## Provided passage
In the High Peaks
















Friday, December 21, 2018

Total Luxury Reading Day--Another One Tomorrow?

Today I was lucky enough to have a pure reading day, unencumbered by chores and responsibilities. What a relief and a pleasure!  I did do laundry, while listening to an audiobook. I worked out on the treadmill, to an audiobook. And you know I could have encumbered myself with seasonal chores, but I chose not to. I'll have to start cooking Sunday, but until then I'm freeing myself. Enjoying hibernation!

It has been pouring rain since 7 pm last evening and we feel marooned by the "floodwaters." Actually, it's just 2.5 inches of rain rolling around on frozen dirt roads and snow-covered ground and frozen creeks. Yikes. Can we go out for dinner tonight? Like last night, the answer is a firm "No way."

So, what have I been reading?

(Saved data entries)

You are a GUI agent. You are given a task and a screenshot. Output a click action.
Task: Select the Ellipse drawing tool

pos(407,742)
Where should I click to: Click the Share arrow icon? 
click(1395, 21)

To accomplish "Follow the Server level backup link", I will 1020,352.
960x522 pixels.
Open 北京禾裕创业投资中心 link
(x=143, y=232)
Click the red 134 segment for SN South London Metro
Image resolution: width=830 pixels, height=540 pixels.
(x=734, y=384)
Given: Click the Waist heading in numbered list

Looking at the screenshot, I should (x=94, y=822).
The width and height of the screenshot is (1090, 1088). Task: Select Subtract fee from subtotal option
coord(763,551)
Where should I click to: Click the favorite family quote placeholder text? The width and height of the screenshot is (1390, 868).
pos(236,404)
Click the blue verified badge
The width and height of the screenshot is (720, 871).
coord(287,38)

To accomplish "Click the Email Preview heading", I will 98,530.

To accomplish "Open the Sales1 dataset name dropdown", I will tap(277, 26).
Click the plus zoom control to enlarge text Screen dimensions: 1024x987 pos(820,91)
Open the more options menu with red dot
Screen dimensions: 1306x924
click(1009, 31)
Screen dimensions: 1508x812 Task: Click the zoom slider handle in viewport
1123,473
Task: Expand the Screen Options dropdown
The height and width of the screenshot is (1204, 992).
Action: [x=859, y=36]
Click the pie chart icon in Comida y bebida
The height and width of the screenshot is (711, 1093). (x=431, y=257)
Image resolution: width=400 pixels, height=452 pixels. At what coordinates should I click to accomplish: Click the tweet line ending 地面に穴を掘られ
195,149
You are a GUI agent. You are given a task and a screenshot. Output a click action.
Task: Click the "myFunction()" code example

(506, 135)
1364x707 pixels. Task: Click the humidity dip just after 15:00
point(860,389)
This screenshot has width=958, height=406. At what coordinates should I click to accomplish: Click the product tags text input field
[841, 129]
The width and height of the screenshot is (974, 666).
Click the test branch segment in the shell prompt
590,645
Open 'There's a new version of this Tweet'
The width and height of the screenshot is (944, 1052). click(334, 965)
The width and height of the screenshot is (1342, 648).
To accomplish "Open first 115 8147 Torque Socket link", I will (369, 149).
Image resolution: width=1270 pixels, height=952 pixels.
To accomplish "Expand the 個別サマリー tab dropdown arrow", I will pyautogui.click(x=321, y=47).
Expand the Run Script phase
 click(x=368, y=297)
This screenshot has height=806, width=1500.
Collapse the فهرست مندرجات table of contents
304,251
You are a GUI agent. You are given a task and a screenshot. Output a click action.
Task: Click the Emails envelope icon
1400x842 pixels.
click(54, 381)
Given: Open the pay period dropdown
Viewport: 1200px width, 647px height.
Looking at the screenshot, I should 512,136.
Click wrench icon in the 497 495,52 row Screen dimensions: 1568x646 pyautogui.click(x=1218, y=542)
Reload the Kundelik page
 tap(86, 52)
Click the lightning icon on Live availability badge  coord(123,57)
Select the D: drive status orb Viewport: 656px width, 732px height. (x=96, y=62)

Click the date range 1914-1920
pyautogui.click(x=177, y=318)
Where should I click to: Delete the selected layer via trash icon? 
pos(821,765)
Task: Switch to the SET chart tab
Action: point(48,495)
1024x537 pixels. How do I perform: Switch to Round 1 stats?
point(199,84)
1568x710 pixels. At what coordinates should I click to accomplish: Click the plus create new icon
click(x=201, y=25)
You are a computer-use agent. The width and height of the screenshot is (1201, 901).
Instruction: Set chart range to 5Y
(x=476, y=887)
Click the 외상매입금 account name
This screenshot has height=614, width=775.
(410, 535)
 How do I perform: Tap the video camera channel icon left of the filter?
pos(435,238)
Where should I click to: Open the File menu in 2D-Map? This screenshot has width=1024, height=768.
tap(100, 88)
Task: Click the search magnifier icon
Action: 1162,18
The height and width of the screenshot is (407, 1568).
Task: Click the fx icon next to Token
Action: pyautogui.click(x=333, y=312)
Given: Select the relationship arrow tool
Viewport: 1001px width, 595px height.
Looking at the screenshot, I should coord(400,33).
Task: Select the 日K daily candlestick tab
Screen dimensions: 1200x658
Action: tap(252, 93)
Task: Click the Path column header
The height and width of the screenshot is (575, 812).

## The problem
Transcribe the passage of the reading-day blog post between "Today I was" and "myself. Enjoying hibernation!", inclusive.

## Written answer
Today I was lucky enough to have a pure reading day, unencumbered by chores and responsibilities. What a relief and a pleasure!  I did do laundry, while listening to an audiobook. I worked out on the treadmill, to an audiobook. And you know I could have encumbered myself with seasonal chores, but I chose not to. I'll have to start cooking Sunday, but until then I'm freeing myself. Enjoying hibernation!